Updated March 02, Learn Religions uses cookies to provide you with a great user experience. By using Learn Religions, you accept our.

Clueless preaching about the Samaritan woman misses the point

I have to confess, when I saw it listed in the church bulletin, I cringed a little. The Samaritan woman is one of my favorite characters in the Gospel of John. Traditional Christian interpretation, however, has turned her into a lazy, slutty sinner, an outcast in her community:.

For now, she is not yet aware of meeting the savior of the world. The story John begins with his thirst, her bucket, and perhaps hints at why she went to the well in the first place, after having seen a strange man. If you were a good Jewish boy from an average Jewish village you would have been warned to stay away from Samaritans, let alone Samaritan women.

When Jesus speaks with the Samaritan woman in John , is the passage about her husbands literal, or symbolic of the five different tribes that were settled in her town? The Samaritan woman, unlike other individuals who speak with Jesus in the Gospel of John, is never named. Some interpreters have taken this anonymity as an invitation to view her as an abstraction, a symbol of Samaria itself. If she is a symbol, the thinking goes, then surely her five husbands could represent the five locations in Samaria that settlers are supposed to have been brought according to 2Kings This approach treats the Samaritan woman as a mere allegory.

Spiritual Rebirth: The Samaritan Woman at the Well

Start free trial. It was about noon. How can you ask me for a drink? Where can you get this living water? Indeed, the water I give them will become in them a spring of water welling up to eternal life. What you have just said is quite true. When he comes, he will explain everything to us. Could this be the Messiah?

Revisiting the Woman at the Well

Jump to navigation. We used the reading from Year A since we have six people entering the church.
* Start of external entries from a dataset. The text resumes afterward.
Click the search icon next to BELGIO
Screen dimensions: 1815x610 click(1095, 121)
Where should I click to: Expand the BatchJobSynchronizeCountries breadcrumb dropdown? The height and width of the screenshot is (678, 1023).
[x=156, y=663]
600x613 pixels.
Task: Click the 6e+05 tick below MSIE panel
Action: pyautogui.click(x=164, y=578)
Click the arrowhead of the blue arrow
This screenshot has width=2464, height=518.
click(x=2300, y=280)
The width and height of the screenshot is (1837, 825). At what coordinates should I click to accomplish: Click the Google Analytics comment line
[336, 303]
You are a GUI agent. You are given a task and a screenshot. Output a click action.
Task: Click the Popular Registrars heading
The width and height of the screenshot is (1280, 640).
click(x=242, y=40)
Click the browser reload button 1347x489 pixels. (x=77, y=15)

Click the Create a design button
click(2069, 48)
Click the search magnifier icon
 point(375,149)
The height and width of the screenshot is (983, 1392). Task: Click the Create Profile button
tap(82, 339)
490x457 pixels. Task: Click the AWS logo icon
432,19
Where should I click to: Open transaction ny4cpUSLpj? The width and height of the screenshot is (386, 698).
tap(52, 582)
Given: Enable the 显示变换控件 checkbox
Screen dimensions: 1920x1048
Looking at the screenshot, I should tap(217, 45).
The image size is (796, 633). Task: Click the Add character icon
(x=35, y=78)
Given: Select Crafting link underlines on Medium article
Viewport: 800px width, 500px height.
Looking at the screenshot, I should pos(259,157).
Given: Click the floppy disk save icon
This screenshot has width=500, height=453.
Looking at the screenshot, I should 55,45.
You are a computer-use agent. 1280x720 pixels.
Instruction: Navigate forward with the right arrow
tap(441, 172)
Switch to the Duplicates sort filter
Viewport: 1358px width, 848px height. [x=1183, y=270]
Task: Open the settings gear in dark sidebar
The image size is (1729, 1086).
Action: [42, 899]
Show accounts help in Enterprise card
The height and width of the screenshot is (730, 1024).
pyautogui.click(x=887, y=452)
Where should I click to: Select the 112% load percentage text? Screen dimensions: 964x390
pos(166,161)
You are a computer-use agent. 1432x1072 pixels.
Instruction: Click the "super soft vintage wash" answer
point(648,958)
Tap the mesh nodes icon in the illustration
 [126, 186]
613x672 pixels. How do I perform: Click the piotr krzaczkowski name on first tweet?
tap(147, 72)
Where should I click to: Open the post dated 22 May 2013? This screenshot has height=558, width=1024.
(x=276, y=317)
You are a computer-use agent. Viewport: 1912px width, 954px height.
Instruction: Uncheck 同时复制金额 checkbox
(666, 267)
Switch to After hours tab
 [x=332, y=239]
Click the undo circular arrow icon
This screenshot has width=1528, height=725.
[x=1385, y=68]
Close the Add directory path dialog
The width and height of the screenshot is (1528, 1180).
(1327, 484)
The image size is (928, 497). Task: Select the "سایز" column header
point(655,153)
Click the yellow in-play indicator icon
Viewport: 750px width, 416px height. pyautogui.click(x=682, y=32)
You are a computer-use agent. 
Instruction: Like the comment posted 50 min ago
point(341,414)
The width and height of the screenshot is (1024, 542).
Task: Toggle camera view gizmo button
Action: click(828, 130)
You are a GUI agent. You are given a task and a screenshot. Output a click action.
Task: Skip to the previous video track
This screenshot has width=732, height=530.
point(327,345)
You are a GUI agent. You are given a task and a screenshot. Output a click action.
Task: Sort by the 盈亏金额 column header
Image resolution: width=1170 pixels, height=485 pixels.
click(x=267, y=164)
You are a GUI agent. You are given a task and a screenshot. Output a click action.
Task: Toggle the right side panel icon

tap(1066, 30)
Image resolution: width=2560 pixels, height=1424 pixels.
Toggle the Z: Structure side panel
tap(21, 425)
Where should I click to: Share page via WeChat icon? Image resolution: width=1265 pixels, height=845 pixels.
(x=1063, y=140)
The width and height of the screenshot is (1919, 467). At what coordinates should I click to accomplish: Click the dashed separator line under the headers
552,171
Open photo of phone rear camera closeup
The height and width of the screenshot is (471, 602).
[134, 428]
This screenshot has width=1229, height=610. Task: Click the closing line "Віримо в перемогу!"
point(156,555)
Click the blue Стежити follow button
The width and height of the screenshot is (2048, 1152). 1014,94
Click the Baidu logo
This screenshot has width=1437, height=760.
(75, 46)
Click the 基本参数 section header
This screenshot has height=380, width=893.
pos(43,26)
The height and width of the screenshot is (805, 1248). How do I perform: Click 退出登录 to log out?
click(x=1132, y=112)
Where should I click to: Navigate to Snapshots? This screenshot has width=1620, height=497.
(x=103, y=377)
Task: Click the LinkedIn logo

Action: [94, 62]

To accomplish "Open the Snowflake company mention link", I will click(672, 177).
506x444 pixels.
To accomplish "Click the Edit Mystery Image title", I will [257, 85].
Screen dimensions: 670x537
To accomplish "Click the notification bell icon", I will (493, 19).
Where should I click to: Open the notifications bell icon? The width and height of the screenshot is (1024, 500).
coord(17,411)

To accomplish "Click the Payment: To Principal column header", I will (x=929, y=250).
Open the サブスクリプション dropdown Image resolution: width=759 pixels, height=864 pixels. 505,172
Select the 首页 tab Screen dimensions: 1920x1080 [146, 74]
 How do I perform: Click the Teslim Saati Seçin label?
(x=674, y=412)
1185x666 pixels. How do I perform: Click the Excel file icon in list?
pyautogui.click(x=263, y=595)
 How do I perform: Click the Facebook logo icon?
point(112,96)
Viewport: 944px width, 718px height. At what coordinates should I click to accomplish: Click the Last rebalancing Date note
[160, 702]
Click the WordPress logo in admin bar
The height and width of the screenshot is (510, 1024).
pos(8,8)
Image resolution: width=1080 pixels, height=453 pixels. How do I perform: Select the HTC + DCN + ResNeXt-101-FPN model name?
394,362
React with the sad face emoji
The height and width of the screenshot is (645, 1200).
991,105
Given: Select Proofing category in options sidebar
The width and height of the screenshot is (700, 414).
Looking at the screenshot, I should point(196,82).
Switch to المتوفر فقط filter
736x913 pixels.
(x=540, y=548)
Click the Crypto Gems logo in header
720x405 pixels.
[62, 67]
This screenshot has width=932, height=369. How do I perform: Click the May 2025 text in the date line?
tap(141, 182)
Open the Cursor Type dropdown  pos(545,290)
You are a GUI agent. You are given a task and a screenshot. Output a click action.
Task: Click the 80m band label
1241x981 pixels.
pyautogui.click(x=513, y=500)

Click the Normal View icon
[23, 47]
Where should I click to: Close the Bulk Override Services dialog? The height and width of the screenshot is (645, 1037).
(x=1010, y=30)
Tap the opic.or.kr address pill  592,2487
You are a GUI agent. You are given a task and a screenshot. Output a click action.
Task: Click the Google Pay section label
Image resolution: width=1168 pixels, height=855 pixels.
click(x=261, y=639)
Other parishes may have used the Year C Gospel, Luke This reading overflows with good news that "true worship" is not found in any building or cult but in the hearts of believers who worship God "in Spirit and in Truth. Rather than highlight the Samaritan woman's inspired missionary leadership, preachers too often rant that she was a five-time divorcee before Jesus saved her from a dissolute life of sin.

Fools miss the sublime truths of Holy Scripture. Outside the Catholic Church, there are none who understand it properly.

The Samaritan woman at the well is a figure from the Gospel of John , in John — The woman appears in John 4 :4—42, However below is John — But he had to go through Samaria.

Whatever happened to the woman at the well? Some traditions tell us

By Rev. John Trigilio, Jr. Kenneth Brighenti. The Samaritan woman at the well is no angel.

Jesus Christ was the master teacher of all times. He taught in such a variety of ways. While he frequently spoke to the multitudes, he also spent considerable time in one-on-one situations. He gave kindly attention to the individual. They were meticulously orchestrated so as to enhance the greatest advantage for the success of his coming kingdom.

Woman at the Well: A Story of a Loving God

.

Jesus and the Samaritan Woman at the Well, by Giovanni Francesco Guernico, c. historical possibilities that explain the marital state of the Samaritan woman.

.

The Woman at the Well

.

.

.

.

.

.

Comments: 2
  1. Mimuro

    It agree, it is an excellent variant

  2. Digrel

    I can not take part now in discussion - it is very occupied. I will be free - I will necessarily write that I think.

Thanks! Your comment will appear after verification.
Add a comment

© 2020 Online - Advisor on specific issues.